Hey everyone! This looks like a quadratic equation, which is a fancy name for equations that have a term with 't-squared' in them. When we have equations like $ax^2 + bx + c = 0$, there's a super cool formula we learned in school that helps us find the answers for 't' (or 'x'). It's called the quadratic formula!

1. **First, let's figure out our 'a', 'b', and 'c' values.**
Our equation is $4.9 t^2 + 2t - 20 = 0$.
So, 'a' is the number in front of $t^2$, which is $4.9$.
'b' is the number in front of 't', which is $2$.
And 'c' is the number all by itself, which is $-20$.

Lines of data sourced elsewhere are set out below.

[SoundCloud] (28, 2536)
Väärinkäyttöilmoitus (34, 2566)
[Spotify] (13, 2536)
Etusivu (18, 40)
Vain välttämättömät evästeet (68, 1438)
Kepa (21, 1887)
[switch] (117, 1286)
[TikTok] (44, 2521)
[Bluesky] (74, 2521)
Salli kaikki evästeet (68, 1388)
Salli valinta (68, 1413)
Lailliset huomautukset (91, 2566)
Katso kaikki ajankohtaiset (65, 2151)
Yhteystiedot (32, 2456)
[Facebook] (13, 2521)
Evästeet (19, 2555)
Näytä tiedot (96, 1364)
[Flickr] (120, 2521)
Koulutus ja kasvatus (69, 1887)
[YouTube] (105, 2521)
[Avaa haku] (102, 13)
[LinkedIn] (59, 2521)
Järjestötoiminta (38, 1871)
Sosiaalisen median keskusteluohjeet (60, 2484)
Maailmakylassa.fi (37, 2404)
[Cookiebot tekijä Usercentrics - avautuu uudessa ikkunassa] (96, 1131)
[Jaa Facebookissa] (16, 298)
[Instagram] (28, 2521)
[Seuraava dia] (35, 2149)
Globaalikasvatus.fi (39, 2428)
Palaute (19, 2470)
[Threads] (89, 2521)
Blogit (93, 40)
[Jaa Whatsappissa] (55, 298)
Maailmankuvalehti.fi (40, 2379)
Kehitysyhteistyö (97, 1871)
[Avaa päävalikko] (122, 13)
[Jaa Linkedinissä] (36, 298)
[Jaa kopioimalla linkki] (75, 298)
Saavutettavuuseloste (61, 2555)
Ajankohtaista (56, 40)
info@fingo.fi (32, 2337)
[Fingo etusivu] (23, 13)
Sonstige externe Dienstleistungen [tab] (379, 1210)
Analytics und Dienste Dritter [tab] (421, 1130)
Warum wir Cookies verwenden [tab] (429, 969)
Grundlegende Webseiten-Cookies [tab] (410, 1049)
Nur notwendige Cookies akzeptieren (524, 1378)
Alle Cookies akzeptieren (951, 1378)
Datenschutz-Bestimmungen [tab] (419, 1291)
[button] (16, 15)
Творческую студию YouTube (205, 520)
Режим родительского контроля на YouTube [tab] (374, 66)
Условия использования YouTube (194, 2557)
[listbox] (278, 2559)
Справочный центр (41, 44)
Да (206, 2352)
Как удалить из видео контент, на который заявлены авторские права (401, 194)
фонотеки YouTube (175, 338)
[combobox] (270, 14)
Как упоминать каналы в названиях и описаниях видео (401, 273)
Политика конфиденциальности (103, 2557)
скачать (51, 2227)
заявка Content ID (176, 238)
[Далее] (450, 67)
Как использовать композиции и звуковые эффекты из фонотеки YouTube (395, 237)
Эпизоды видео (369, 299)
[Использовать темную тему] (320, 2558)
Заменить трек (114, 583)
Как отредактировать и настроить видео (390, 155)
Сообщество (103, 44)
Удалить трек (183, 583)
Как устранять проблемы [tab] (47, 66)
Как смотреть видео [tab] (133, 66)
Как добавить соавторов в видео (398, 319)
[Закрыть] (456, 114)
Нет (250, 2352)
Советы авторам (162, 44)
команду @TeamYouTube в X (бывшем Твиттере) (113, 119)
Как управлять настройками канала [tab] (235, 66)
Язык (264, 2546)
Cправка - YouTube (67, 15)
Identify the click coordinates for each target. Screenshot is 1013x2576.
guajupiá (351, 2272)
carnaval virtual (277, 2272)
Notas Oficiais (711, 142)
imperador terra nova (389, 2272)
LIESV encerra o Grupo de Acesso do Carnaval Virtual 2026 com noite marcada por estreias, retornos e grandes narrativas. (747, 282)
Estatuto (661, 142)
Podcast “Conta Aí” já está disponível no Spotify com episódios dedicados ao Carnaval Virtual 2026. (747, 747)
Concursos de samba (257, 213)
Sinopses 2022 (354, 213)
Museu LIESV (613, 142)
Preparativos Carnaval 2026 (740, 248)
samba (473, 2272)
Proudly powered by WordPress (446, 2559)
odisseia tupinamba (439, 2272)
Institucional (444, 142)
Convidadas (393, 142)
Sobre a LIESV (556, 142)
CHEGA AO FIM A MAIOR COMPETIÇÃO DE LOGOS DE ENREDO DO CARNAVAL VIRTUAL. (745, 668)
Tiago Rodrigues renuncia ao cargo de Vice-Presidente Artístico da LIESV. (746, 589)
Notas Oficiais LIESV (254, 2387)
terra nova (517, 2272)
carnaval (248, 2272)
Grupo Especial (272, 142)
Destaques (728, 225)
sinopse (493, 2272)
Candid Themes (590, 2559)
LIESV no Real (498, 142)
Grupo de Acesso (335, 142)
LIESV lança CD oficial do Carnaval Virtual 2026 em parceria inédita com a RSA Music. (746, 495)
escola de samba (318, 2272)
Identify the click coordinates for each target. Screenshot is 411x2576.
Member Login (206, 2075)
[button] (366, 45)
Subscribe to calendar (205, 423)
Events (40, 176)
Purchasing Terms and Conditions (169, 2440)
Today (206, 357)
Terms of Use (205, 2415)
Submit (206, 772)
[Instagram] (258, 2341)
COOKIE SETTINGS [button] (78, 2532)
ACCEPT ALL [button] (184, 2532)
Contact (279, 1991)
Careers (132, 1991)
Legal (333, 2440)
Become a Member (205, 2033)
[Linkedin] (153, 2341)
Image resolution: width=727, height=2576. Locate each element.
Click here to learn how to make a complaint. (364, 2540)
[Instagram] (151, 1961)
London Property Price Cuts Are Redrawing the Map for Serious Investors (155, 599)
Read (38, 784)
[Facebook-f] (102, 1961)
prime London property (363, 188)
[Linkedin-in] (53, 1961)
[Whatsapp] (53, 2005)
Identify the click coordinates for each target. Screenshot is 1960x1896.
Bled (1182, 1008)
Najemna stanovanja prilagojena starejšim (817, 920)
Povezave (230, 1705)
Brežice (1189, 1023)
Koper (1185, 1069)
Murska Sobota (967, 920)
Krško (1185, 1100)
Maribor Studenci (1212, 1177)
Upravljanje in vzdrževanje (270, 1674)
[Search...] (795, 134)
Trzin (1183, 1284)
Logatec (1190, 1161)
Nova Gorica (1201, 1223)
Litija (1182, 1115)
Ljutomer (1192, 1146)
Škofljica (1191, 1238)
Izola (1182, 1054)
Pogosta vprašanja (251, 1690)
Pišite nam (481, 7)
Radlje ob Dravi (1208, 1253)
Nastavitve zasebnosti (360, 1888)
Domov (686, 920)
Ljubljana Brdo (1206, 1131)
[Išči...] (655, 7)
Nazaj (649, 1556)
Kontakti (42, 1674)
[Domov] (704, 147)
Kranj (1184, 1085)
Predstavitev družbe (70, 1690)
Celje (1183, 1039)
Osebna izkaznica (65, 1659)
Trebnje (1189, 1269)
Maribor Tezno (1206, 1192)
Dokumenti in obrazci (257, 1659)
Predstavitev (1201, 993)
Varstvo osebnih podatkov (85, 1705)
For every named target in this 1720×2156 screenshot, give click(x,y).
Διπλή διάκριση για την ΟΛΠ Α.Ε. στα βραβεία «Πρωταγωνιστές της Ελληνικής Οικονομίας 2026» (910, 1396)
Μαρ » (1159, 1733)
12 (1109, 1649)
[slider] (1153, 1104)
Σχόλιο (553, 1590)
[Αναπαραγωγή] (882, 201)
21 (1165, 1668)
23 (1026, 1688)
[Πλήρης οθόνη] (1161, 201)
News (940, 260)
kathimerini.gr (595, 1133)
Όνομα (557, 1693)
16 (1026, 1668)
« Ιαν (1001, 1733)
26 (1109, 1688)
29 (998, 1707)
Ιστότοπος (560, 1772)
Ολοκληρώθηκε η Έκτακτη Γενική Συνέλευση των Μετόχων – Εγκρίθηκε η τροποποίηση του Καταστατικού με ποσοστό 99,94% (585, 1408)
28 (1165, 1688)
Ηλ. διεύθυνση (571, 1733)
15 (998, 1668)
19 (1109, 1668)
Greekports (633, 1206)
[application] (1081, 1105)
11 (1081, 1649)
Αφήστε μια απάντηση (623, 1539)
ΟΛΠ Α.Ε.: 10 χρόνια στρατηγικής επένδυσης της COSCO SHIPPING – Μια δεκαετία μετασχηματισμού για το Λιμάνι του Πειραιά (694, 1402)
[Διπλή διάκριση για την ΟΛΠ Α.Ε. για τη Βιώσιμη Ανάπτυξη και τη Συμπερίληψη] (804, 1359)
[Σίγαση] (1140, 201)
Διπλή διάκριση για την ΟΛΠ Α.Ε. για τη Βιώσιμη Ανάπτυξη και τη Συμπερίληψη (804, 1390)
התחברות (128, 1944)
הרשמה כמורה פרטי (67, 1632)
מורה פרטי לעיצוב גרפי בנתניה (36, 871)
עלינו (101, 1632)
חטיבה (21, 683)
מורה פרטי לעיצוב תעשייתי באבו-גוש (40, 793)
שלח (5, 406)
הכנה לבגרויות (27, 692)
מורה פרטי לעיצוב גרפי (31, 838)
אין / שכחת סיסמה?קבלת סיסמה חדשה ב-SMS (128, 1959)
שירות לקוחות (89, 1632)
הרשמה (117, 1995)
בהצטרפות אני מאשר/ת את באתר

2. **Next, we write down the quadratic formula.**
It looks like this: $t = \frac{-b \pm \sqrt{b^2 - 4ac}}{2a}$
The "$\pm$" sign means we'll get two answers, one by adding and one by subtracting!

3. **Now, let's plug in our numbers!**
$t = \frac{- (2) \pm \sqrt{(2)^2 - 4(4.9)(-20)}}{2(4.9)}$

4. **Let's do the math inside the formula.**
First, the part under the square root (it's called the discriminant, but that's a big word!):
$2^2 = 4$
$4 \times 4.9 \times (-20) = 4 \times (-98) = -392$
So, $4 - (-392) = 4 + 392 = 396$.
The bottom part is $2 \times 4.9 = 9.8$.

Now our formula looks like this:
$t = \frac{-2 \pm \sqrt{396}}{9.8}$

5. **Simplify the square root.**
We can simplify $\sqrt{396}$. I know that $36 \times 11 = 396$, and $\sqrt{36}$ is $6$.
So, $\sqrt{396} = \sqrt{36 \times 11} = \sqrt{36} \times \sqrt{11} = 6\sqrt{11}$.

Now, our answers look like this:
$t = \frac{-2 \pm 6\sqrt{11}}{9.8}$

6. **We can simplify this a bit more by dividing everything by 2 (top and bottom).**
$t = \frac{-1 \pm 3\sqrt{11}}{4.9}$

These are the exact answers. If we need to approximate them (like if we were building something and needed a real number), we can use a calculator for $\sqrt{11}$ (which is about 3.317):
$t_1 = \frac{-1 + 3(3.317)}{4.9} = \frac{-1 + 9.951}{4.9} = \frac{8.951}{4.9} \approx 1.827$
$t_2 = \frac{-1 - 3(3.317)}{4.9} = \frac{-1 - 9.951}{4.9} = \frac{-10.951}{4.9} \approx -2.235$

And there you have it! Two solutions for 't'!